Borussia muss sich nicht nur aufgrund der starken 2. Halbzeit auf St. Pauli hinter keinem Bundesliga-Team verstecken und sollte auch in Dortmund selbstbewusst auftreten. Selbstbewusster jedenfalls als es letztes Jahr der Fall war, wo selbst bei den kriselnden Westfalen ein allzu devotes Verhalten an den Tag gelegt wurde und die Niederlage mit 0:1 noch relativ glimpflich ausfiel. Überhaupt gingen 8 der letzten 9 Partien im Signal-Iduna-Park verloren. Es wird also mal wieder Zeit, eine Negativbilanz zu tilgen - eine Disziplin, in der sich die Fohlenelf zuletzt in ganz hervorragender Manier ausgezeichnet hat.

Dortmund: Bürki - Piszczek, Sokratis, Hummels, Schmelzer - Reus, Weigl, Gündogan, Castro, Mkhitaryan - Aubameyang

Borussia: Sommer - Jantschke, Schulz, Christensen, Wendt - Traoré, Stindl, Xhaka, Johnson - Raffael, Hazard

Seitenwahl-Tipps

Michael Heinen: "Der Gegner kommt zur falschen Zeit.
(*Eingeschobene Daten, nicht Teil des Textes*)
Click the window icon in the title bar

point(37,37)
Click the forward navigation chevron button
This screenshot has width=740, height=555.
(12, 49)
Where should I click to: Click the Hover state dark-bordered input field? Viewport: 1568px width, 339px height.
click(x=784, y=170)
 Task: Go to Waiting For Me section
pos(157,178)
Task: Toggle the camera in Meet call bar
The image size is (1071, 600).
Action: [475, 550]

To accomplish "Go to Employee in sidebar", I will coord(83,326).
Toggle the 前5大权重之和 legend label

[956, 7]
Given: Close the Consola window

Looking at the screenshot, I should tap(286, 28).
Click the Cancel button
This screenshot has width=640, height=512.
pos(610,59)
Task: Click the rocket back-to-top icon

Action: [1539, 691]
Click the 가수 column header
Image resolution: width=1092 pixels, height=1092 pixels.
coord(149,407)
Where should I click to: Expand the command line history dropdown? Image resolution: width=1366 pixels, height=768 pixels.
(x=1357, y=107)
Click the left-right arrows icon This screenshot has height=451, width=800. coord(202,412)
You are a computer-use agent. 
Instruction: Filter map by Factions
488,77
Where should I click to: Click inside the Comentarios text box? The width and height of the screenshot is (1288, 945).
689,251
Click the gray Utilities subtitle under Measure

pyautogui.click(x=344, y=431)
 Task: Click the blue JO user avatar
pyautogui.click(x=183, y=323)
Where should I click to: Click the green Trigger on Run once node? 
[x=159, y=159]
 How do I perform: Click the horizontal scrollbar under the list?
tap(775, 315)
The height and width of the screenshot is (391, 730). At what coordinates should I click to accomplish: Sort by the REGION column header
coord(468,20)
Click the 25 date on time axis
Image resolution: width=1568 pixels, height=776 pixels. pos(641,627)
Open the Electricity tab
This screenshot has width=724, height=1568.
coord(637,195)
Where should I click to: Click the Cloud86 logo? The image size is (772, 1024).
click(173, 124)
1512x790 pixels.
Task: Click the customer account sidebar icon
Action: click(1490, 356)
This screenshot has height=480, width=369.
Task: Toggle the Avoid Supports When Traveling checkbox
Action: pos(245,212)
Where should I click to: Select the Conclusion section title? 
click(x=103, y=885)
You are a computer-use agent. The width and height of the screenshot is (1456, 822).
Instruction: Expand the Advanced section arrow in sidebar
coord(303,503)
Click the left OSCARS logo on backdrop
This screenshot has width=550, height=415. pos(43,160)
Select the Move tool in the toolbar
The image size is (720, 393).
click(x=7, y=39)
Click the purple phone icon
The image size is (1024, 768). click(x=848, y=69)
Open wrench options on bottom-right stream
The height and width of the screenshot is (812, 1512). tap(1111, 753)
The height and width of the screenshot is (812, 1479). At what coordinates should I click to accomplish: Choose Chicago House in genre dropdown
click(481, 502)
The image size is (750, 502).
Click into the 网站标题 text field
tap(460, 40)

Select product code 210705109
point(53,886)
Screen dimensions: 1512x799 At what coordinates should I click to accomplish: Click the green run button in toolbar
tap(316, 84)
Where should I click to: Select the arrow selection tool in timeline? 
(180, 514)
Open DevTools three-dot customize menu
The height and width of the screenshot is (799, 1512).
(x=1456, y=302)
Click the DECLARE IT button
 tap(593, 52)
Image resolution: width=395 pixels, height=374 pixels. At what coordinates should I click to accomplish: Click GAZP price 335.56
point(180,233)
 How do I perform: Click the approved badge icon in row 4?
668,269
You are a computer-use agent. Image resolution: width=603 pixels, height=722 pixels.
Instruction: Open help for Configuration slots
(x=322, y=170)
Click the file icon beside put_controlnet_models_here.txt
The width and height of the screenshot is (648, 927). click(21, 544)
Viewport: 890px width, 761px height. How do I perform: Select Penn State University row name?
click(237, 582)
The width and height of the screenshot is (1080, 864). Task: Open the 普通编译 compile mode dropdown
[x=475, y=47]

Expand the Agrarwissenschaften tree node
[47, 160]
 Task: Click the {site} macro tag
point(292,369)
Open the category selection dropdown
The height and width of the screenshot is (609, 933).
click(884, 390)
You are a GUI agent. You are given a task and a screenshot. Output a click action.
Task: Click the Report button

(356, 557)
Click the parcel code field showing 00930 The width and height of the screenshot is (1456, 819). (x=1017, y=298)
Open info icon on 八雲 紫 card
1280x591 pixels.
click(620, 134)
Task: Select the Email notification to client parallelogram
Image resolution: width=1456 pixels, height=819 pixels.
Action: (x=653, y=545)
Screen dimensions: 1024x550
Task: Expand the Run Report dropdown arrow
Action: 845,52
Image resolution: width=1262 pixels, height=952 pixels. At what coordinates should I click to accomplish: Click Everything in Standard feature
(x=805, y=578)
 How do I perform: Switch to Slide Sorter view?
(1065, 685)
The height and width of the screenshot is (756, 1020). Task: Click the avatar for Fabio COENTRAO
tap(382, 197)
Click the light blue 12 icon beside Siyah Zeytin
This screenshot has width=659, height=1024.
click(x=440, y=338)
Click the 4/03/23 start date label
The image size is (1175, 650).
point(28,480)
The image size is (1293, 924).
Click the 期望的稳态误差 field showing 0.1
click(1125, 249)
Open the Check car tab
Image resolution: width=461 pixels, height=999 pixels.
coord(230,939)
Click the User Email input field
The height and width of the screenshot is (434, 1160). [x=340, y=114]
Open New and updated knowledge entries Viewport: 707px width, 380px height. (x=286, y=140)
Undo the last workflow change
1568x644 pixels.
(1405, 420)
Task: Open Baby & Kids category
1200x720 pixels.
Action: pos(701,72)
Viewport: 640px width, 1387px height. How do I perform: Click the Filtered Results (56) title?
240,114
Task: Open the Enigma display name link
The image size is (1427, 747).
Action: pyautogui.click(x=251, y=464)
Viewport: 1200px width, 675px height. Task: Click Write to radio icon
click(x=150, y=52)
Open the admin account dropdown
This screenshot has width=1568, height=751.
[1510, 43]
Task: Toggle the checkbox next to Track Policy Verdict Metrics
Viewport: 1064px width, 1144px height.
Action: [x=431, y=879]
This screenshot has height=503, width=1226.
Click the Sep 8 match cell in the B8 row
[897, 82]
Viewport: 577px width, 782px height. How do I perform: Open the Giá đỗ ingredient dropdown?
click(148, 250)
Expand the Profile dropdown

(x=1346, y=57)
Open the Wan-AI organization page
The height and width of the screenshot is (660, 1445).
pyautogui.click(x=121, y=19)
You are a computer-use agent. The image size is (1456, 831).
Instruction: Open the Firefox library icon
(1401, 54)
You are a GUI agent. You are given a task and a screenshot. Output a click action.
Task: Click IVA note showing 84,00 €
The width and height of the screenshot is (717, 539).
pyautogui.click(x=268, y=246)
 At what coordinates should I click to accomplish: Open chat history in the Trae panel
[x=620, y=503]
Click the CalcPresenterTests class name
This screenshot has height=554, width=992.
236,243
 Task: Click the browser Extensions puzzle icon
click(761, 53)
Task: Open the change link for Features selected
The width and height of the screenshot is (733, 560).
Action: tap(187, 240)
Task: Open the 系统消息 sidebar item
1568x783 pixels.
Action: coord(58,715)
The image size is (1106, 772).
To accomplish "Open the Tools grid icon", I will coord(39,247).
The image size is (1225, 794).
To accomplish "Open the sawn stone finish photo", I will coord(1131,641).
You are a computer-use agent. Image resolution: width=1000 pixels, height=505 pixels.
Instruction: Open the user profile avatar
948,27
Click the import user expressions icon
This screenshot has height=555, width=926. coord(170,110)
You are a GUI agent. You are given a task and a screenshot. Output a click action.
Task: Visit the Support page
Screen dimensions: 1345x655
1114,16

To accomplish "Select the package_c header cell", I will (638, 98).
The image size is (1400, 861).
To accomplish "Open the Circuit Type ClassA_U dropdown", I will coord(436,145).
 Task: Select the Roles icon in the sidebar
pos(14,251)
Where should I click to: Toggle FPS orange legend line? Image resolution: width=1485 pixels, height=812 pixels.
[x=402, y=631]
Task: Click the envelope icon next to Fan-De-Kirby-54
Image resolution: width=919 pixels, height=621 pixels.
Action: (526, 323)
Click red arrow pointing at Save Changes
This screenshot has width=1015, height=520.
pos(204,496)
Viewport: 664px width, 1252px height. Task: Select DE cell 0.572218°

Borussia muss sich gerade in der Defensive erst noch finden, was gegen die stärkere BV09-Offensive nur bedingt gelingt. Am Ende steht ein unglückliches 2:3 aus Sicht der echten Borussia."

Christian Heimanns: "In einem guten Spiel zweier starker Mannschaften holt die erstgeborene Borussia ein 2:2 heraus."

Christian Spoo: "Dortmund glaubt wieder an sich, was grundsätzlich schade, am Samstag für Borussia aber ganz konkret ungünstig ist. Der Tuchel-euphorisierte BvB gewinnt mit 3:1."

Christoph Clausen: "Noch im Urlaub verpasst Jürgen Klopp eine gute Leistung seines Ex-Teams. Weil aber der Gegner nicht minder stark ist, trennen sich beide am Ende mit 1:1."